Question

Strontium- 90 is a radioactive isotope of strontium. Strontium- 90 decays according to the function $$A(t)=C e^{-0.0239 t},$$ where $$t$$ is time in years and $$C$$ is the initial amount of strontium-90 when $$t=0 .$$ If you have 1 kilogram of strontium-90 to start with, how much (approximated to 3 significant figures) will you have after: a) 1 year? b) 10 years? c) 100 years? d) 250 years?

Answer

**step1** Understanding the problem and the given formula

The problem describes the decay of Strontium-90 using the function $$A(t)=C e^{-0.0239 t}$$.
Here, $$A(t)$$ is the amount of Strontium-90 remaining after time $$t$$.
$$C$$ is the initial amount of Strontium-90.
$$t$$ is the time in years.
We are given that the initial amount, $$C$$, is 1 kilogram.
So, the formula becomes $$A(t)=1 \cdot e^{-0.0239 t}$$, which simplifies to $$A(t)=e^{-0.0239 t}$$.
We need to calculate the amount of Strontium-90 remaining after different time periods and round the answers to 3 significant figures.

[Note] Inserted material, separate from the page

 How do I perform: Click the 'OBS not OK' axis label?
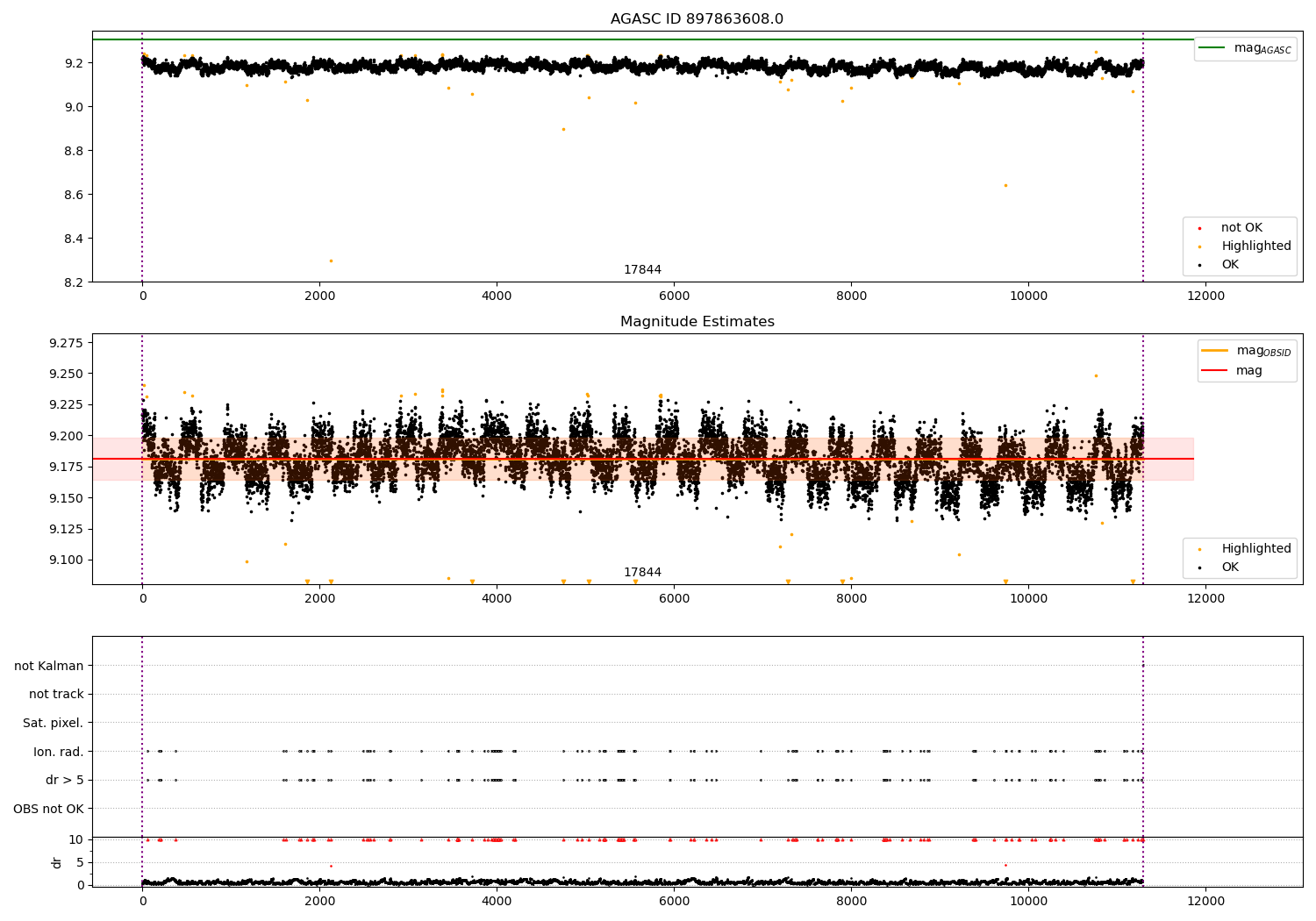[49, 809]
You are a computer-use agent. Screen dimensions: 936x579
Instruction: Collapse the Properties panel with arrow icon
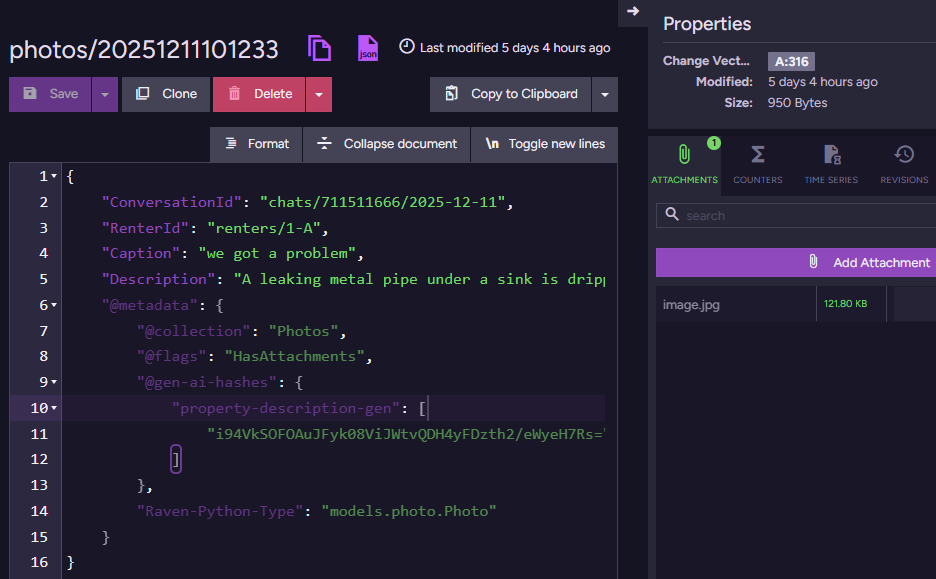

**step2** Calculating the amount after 1 year

For this part, the time $$t$$ is 1 year.
We substitute $$t=1$$ into the formula:
$$A(1) = e^{-0.0239 \times 1}$$
$$A(1) = e^{-0.0239}$$
Using a calculator, we find the value of $$e^{-0.0239}$$.
$$A(1) \approx 0.97637$$ kilograms.
Rounding this to 3 significant figures:
The first significant figure is 9, the second is 7, the third is 6. The fourth digit is 3, which is less than 5, so we keep the third digit as it is.
Therefore, after 1 year, you will have approximately 0.976 kilograms of Strontium-90.

**step3** Calculating the amount after 10 years

For this part, the time $$t$$ is 10 years.
We substitute $$t=10$$ into the formula:
$$A(10) = e^{-0.0239 \times 10}$$
$$A(10) = e^{-0.239}$$
Using a calculator, we find the value of $$e^{-0.239}$$.
$$A(10) \approx 0.78735$$ kilograms.
Rounding this to 3 significant figures:
The first significant figure is 7, the second is 8, the third is 7. The fourth digit is 3, which is less than 5, so we keep the third digit as it is.
Therefore, after 10 years, you will have approximately 0.787 kilograms of Strontium-90.

**step4** Calculating the amount after 100 years

For this part, the time $$t$$ is 100 years.
We substitute $$t=100$$ into the formula:
$$A(100) = e^{-0.0239 \times 100}$$
$$A(100) = e^{-2.39}$$
Using a calculator, we find the value of $$e^{-2.39}$$.
$$A(100) \approx 0.09165$$ kilograms.
Rounding this to 3 significant figures:
The first significant figure is 9, the second is 1, the third is 6. The fourth digit is 5, so we round up the third digit (6 becomes 7).
Therefore, after 100 years, you will have approximately 0.0917 kilograms of Strontium-90.

**step5** Calculating the amount after 250 years

For this part, the time $$t$$ is 250 years.
We substitute $$t=250$$ into the formula:
$$A(250) = e^{-0.0239 \times 250}$$
First, calculate the exponent: $$0.0239 \times 250 = 5.975$$
So, $$A(250) = e^{-5.975}$$
Using a calculator, we find the value of $$e^{-5.975}$$.
$$A(250) \approx 0.002539$$ kilograms.
Rounding this to 3 significant figures:
The first significant figure is 2, the second is 5, the third is 3. The fourth digit is 9, which is 5 or greater, so we round up the third digit (3 becomes 4).
Therefore, after 250 years, you will have approximately 0.00254 kilograms of Strontium-90.